La presidenta Claudia Sheinbaum informó que la próxima semana enviará al Senado una iniciativa de reforma al artículo 127 de la Constitución Política para establecer que las pensiones de exfuncionarios de altos mandos de confianza en organismos descentralizados, empresas públicas del Estado, fideicomisos, empresas de participación estatal y banca de desarrollo no podrán exceder el 50 por ciento de las remuneraciones que percibe la titular del Ejecutivo Federal.
Esthela Damián Peralta, consejera jurídica de Presidencia, presentó la propuesta y subrayó que se trata de “pensiones sin privilegios”, con ejemplos como ex directivos de la extinta Luz y Fuerza del Centro que reciben hasta un millón de pesos mensuales o 300 mil pesos por periodos cortos de servicio.
La medida responde a los principios de austeridad republicana, humanismo mexicano y responsabilidad financiera, y no afectará las pensiones o jubilaciones previstas en condiciones generales de trabajo ni contratos colectivos de trabajadores de base en entidades como Pemex o CFE.

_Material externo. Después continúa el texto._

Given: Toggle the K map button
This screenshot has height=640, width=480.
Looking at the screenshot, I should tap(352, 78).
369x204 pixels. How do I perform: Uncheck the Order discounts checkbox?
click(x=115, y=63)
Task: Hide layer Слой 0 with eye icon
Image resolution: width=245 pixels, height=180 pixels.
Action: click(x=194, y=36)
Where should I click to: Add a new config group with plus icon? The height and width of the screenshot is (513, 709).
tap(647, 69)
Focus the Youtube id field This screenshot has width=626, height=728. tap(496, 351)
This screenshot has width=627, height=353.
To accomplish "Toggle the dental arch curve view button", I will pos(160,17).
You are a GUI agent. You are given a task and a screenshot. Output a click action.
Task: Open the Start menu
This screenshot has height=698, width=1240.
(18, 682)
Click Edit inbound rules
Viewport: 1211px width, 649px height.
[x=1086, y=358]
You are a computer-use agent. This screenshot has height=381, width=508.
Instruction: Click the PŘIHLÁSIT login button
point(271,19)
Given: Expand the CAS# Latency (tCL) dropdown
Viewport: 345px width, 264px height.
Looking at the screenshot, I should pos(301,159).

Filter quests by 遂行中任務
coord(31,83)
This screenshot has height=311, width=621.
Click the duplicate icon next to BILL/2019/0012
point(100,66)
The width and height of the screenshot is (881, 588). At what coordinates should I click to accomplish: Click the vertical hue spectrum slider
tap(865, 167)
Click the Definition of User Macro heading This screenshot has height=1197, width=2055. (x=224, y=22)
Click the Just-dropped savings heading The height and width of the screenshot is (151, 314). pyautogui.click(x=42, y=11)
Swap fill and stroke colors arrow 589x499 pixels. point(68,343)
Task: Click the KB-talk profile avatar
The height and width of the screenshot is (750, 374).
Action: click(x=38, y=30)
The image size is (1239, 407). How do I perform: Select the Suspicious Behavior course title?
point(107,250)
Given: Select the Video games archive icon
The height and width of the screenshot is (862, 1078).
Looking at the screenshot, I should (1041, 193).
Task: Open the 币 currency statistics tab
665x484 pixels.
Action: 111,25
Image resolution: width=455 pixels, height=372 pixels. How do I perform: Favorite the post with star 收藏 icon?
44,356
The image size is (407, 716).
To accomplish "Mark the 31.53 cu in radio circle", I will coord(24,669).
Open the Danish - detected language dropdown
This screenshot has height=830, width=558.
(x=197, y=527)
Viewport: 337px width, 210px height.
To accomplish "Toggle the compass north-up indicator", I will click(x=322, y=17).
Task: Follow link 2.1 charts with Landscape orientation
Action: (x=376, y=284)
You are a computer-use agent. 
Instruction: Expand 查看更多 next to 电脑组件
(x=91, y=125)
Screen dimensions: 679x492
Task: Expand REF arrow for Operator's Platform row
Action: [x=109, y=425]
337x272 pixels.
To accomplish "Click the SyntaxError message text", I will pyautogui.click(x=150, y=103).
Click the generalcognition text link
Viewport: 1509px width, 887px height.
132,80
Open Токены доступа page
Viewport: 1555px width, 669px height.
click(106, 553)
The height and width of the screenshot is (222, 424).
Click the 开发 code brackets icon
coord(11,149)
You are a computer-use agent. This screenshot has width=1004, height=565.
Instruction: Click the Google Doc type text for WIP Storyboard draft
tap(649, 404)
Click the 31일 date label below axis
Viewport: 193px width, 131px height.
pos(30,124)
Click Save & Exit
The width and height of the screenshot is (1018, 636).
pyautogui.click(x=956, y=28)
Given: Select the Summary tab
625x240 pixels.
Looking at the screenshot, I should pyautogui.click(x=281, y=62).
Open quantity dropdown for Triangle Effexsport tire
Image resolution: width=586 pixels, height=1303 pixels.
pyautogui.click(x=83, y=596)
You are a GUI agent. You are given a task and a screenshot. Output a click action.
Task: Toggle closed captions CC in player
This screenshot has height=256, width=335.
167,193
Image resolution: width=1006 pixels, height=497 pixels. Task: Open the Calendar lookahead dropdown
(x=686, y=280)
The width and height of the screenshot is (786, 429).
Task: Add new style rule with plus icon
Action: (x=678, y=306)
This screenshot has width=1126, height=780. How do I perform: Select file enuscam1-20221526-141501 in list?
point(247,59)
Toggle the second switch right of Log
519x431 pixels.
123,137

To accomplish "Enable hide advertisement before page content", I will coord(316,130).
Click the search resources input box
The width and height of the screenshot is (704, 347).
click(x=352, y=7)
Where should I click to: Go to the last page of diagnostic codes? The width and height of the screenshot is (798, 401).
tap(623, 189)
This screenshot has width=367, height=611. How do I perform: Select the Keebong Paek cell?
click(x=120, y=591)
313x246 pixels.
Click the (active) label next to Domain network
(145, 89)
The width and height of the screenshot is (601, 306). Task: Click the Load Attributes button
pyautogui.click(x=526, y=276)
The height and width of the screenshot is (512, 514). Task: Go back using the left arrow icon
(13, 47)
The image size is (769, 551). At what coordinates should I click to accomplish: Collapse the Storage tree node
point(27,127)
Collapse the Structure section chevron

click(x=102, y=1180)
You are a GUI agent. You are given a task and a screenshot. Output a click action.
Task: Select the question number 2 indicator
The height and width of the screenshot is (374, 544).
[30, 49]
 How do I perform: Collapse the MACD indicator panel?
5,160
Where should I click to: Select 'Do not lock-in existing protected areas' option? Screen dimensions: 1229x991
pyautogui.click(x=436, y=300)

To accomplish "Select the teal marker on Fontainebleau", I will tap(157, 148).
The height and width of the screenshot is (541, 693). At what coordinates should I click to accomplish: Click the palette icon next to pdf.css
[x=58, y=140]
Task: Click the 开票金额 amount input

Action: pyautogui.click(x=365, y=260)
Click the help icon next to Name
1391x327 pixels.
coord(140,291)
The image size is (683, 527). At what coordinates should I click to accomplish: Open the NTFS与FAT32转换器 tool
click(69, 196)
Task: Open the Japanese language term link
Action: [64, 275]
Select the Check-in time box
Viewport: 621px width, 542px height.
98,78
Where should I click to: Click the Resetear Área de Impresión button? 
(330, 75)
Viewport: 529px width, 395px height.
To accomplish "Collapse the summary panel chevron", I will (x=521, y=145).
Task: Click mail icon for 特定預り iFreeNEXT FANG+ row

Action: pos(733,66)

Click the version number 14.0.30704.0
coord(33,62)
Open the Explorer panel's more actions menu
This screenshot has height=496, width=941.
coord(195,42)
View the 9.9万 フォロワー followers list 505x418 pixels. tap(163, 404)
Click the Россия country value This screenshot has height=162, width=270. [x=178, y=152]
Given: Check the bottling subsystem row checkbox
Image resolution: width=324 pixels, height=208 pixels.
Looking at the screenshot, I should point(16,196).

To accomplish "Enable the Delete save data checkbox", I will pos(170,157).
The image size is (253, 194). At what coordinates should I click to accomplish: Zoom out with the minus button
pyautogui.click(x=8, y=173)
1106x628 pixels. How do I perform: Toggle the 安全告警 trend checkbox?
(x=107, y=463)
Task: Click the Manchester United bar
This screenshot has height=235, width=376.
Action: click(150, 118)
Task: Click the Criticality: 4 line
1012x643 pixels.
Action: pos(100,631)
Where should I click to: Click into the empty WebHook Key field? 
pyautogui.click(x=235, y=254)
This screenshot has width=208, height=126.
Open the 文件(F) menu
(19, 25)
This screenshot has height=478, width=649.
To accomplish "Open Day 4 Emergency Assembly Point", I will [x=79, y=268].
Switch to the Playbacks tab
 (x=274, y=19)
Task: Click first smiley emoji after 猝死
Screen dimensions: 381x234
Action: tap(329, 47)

La reforma aplicará de manera prospectiva, sin modificar derechos ya adquiridos, y busca recuperar alrededor de cinco mil millones de pesos anuales para destinarlos a Programas para el Bienestar.
Con esta iniciativa, el gobierno federal refuerza su política contra privilegios en el sector público, al fijar un tope aproximado de 70 mil pesos mensuales para dichas pensiones de confianza y garantizar que los recursos públicos se orienten hacia necesidades prioritarias de la población.